Source data
*** Block opens ***
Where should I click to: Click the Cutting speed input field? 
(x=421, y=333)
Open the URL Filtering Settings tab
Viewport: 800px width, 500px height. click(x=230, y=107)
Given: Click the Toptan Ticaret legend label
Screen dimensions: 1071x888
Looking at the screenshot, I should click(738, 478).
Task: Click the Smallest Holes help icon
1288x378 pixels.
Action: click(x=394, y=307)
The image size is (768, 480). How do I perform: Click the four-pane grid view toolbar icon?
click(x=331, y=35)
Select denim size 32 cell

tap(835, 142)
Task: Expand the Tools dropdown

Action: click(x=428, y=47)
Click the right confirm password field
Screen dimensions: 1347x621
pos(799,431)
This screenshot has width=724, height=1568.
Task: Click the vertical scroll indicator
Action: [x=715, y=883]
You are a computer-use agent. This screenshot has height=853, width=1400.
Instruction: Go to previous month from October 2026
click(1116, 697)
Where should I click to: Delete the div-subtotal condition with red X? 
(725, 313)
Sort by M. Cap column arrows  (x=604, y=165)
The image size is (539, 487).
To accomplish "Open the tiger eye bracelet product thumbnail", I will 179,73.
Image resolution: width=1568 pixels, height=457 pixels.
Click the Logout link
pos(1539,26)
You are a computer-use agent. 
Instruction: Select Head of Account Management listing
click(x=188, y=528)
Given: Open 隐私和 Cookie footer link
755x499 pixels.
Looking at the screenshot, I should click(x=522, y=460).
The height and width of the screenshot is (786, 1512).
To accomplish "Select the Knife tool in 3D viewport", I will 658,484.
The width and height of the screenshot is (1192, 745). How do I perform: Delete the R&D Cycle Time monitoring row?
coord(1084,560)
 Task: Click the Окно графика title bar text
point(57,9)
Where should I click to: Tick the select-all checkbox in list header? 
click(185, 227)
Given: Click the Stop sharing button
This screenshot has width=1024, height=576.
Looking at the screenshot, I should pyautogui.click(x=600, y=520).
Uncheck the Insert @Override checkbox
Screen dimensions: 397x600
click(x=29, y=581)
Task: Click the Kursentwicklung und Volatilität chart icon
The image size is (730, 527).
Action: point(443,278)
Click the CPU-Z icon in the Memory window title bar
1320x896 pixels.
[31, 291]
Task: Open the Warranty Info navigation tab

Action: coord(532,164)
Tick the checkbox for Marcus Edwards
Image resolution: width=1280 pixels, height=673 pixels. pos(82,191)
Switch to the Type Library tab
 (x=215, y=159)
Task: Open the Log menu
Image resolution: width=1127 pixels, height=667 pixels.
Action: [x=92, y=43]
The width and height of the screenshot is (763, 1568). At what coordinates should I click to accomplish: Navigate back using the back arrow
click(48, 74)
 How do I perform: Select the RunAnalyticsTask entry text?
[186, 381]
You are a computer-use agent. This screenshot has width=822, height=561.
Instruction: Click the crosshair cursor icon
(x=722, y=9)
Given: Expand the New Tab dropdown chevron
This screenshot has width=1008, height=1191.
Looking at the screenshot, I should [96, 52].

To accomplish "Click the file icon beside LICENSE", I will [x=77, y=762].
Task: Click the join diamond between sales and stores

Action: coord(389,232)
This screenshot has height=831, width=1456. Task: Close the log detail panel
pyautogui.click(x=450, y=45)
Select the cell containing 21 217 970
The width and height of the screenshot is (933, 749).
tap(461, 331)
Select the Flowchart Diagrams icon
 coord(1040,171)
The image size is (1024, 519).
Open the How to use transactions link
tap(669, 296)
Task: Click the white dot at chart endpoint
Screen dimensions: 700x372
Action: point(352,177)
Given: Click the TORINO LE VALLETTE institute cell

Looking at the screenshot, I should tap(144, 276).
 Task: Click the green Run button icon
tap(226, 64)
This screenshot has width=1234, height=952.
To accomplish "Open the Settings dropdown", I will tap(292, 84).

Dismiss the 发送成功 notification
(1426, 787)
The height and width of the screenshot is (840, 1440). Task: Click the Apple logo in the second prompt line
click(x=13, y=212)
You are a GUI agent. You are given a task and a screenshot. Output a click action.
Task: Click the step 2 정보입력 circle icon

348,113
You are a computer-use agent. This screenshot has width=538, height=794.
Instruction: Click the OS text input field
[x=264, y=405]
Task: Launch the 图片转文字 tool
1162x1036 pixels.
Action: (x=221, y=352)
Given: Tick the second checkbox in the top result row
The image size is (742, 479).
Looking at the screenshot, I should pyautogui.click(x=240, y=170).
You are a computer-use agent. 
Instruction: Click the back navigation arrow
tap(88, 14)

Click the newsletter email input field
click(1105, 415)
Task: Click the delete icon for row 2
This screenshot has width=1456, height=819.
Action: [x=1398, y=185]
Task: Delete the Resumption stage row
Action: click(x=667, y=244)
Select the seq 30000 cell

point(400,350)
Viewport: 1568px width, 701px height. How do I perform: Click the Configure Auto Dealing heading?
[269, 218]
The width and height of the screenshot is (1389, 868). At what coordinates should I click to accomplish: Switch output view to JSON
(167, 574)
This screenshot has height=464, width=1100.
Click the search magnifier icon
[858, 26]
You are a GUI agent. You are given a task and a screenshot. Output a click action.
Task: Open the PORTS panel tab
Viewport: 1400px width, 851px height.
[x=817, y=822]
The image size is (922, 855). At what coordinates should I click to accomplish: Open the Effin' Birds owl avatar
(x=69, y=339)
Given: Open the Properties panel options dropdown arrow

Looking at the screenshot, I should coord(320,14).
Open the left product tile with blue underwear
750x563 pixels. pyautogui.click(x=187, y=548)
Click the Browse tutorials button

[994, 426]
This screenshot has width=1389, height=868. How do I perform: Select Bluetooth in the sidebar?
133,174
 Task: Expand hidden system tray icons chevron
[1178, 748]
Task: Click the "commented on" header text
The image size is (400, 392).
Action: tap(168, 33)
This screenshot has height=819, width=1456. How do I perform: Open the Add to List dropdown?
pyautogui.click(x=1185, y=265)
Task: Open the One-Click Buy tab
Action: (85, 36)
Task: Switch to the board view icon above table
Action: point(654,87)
*** Block closes ***
From the records above, count the lines in which the string "agent" is found, and answer with the number alone.

Response below
7